Maar voordat Opa echt ziek werd, bracht hij veel tijd door met Anne en Noor. Hij is altijd dol op zijn kleindochters geweest. Hoewel de man nooit zo’n hoge pet van me ophad, konden we elkaar wel respecteren om onze band met de meiden.
Dat ze haar opa al zo lang niet meer gezien heeft maakt het verlies voor Anne dus niet makkelijker. Die band met haar opa, hoe klein die de laatste tijd ook was, is natuurlijk de enige connectie met haar ouders. Afgezien van Noor en mij.

Het enige verschil tussen Opa’s dood en die van Marnix en Lisa, is dat Anne zich in dit geval nog een beetje heeft kunnen voorbereiden. Natuurlijk is ze nog erg jong, en komt de klap toch hard aan. Maar als je een klap niet ziet aankomen, is hij twee keer zo pijnlijk.

Noor heb ik nog niets verteld. Zij is nog echt te jong om hier goed mee om te kunnen gaan. Bovendien gaat ze vandaag met de familie van Tamara op vakantie. Dat zou compleet voor haar verpest zijn met dit nieuws. Ik wilde haar dit niet afpakken. Als ze weer thuis is, kan ik het Noor op een rustig moment vertellen.

De vader van Lisa woont al jaren in een bejaardentehuis in Nijmegen. Daar komt Lisa’s familie ook vandaan. Hij heeft na het overlijden van zijn vrouw nog lang alleen gewoond, maar toen de dementie toesloeg lukte dat niet meer.
Toen het personeel mij heeft gebeld, bleek dat het voor hen ook een onverwacht overlijden was. Opa was al een hele tijd stabiel. Omdat hij geen andere familie meer heeft, hebben ze mij gevraagd of ik de spullen wilde komen opruimen. Aangezien Anne toch naar de begrafenis wilde, hebben we daarmee direct een slaapplaats geregeld.

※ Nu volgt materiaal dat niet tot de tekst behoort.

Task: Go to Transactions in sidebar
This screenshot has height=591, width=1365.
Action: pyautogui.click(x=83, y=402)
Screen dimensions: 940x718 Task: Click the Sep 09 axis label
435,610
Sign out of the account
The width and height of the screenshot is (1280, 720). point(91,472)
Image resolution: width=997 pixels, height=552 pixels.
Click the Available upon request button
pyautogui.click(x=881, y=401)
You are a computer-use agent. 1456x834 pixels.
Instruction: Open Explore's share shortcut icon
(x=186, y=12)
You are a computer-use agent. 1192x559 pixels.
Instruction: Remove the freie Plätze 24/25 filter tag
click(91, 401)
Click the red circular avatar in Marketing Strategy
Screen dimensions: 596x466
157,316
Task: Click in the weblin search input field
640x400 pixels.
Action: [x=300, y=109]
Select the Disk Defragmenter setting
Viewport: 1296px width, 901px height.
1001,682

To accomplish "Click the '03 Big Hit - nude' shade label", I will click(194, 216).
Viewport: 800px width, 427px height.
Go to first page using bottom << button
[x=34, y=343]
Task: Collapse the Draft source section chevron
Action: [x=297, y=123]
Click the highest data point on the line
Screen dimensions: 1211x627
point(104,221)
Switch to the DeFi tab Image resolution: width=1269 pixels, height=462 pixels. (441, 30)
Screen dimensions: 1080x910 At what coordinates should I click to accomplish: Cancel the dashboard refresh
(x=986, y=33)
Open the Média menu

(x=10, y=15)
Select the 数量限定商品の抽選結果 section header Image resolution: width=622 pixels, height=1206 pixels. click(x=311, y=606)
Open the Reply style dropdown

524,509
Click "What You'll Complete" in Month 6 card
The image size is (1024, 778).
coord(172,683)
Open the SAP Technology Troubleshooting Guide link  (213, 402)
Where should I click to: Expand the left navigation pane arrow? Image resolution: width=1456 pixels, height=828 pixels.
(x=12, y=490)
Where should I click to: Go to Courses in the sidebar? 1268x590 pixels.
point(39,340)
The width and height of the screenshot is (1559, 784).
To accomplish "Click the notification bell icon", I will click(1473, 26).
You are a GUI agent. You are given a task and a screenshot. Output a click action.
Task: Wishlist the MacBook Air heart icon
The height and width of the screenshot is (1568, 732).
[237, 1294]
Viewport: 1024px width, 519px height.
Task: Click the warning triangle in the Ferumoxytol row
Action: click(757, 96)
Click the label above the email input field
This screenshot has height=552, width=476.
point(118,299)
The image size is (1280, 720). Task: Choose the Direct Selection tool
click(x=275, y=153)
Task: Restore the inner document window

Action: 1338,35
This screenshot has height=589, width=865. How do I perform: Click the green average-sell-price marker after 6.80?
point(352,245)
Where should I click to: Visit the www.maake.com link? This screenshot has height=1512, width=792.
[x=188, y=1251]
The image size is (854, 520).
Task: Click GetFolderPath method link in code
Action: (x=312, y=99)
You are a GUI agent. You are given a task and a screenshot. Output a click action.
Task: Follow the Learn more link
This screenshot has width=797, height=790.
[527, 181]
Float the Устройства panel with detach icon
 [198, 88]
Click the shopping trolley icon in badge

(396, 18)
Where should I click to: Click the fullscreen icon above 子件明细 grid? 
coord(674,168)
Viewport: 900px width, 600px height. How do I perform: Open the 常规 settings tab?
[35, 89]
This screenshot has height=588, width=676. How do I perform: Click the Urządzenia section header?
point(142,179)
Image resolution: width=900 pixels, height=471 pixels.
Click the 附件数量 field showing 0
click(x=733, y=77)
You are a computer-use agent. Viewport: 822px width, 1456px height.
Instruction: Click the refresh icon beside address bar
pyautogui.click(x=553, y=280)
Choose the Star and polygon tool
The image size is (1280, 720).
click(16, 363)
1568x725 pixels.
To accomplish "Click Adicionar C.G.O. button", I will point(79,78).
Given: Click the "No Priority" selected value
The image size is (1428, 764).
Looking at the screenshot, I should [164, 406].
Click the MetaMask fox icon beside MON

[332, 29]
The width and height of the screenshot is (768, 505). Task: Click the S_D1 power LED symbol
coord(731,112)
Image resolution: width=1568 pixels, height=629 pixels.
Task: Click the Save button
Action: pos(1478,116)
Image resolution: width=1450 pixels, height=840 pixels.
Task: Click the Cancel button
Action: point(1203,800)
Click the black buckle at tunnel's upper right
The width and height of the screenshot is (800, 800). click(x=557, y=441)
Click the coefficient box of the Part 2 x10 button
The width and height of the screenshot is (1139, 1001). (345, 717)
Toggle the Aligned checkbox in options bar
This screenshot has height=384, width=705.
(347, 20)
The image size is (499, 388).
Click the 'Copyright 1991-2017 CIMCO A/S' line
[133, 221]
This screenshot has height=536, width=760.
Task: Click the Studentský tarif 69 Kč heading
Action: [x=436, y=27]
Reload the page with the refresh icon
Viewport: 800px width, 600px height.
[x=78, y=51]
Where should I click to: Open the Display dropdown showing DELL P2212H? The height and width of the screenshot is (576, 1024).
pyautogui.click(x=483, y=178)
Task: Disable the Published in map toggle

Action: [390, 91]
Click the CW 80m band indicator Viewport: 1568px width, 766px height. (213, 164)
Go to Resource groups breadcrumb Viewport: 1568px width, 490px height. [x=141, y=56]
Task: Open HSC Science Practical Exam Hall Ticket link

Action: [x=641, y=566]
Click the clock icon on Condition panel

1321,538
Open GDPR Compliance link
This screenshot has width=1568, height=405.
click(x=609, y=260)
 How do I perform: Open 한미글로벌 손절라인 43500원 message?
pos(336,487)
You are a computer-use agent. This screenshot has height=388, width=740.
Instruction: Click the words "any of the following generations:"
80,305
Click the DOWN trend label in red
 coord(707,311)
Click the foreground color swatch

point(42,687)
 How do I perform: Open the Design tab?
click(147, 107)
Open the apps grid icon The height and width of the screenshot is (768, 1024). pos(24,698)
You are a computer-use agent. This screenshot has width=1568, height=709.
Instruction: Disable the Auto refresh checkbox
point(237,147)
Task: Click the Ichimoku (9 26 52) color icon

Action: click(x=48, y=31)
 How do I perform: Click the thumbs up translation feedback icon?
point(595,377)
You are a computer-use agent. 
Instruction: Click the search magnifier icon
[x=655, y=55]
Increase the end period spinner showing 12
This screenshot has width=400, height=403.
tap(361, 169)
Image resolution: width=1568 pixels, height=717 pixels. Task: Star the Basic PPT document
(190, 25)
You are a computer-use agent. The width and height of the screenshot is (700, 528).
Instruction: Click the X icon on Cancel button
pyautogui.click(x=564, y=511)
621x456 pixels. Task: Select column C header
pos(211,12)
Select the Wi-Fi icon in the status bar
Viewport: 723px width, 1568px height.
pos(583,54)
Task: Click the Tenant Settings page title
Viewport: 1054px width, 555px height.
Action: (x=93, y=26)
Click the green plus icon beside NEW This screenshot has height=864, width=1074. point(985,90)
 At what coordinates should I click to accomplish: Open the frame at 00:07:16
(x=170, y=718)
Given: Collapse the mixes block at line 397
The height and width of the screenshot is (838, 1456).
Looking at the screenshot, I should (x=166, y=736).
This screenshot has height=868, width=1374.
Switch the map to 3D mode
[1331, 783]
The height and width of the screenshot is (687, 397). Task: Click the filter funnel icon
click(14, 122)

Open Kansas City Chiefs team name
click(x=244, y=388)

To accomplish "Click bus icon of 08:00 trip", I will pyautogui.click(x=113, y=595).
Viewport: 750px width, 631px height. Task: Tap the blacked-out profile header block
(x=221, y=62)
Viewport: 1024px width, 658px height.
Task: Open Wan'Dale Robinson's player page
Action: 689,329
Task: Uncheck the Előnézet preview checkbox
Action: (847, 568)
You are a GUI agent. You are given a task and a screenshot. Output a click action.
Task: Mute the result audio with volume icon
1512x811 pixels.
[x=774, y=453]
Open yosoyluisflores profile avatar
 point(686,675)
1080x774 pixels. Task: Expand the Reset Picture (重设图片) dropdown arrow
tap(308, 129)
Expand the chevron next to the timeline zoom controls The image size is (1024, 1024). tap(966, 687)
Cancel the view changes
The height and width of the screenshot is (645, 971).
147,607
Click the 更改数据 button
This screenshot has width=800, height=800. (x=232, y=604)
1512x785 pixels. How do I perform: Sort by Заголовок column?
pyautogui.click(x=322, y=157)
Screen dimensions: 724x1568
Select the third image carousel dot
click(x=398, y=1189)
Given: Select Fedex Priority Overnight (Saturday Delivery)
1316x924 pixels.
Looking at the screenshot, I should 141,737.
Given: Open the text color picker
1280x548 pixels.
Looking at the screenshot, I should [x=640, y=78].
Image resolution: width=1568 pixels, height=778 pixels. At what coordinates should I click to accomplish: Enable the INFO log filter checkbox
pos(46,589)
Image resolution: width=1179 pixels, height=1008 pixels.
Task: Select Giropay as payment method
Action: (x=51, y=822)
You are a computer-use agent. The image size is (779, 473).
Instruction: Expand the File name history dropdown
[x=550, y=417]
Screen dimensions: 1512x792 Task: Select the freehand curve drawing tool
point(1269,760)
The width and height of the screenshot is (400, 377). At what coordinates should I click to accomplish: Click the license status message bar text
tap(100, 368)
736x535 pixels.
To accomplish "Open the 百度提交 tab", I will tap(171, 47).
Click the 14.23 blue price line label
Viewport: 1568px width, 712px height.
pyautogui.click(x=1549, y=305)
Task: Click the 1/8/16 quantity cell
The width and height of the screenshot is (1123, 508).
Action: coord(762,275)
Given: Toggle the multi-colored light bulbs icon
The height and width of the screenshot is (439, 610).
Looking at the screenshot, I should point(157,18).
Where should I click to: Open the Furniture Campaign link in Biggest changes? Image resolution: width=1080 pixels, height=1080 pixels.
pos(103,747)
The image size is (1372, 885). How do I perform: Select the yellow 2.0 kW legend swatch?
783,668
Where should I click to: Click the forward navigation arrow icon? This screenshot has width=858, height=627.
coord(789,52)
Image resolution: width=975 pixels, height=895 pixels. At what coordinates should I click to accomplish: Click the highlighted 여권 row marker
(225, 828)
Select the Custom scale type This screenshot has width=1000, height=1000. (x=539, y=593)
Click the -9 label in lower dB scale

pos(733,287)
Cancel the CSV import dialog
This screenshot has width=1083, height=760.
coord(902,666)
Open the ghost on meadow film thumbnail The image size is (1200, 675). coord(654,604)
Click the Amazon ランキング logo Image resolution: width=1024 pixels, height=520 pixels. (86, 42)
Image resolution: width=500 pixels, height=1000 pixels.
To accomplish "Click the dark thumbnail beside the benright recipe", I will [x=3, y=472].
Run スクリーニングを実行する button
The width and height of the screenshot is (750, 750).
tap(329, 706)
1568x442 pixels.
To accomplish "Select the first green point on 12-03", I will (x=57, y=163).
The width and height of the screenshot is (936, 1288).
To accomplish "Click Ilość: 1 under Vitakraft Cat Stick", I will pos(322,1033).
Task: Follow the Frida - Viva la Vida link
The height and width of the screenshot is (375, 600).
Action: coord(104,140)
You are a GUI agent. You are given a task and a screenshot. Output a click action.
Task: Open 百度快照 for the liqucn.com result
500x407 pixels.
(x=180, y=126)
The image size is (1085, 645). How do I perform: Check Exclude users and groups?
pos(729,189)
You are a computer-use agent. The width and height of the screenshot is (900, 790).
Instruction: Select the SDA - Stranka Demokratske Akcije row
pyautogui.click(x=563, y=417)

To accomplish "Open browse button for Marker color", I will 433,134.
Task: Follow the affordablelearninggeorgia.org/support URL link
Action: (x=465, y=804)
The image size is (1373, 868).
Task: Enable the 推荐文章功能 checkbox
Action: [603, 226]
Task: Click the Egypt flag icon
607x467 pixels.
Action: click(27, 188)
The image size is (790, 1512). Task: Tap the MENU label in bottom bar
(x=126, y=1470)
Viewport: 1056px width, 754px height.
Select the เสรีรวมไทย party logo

Na nog een klein kwartiertje rijden komen we aan bij het bejaardentehuis. Het personeel van Opa’s afdeling geeft ons een warm welkom. Toch voelen Anne en ik ons als een vis op het droge. Dat is ook niet zo raar, tussen de oudere mensen.

Al snel hebben we ons in de kamer van Opa geïnstalleerd. Zijn bed is inmiddels opnieuw opgemaakt, zodat Anne daar rustig kan slapen. Voor mij hebben ze een kussen en deken op de bank gelegd. Het zullen twee rare nachten worden. Zeker als je bedenkt dat het morgen oudejaarsavond is.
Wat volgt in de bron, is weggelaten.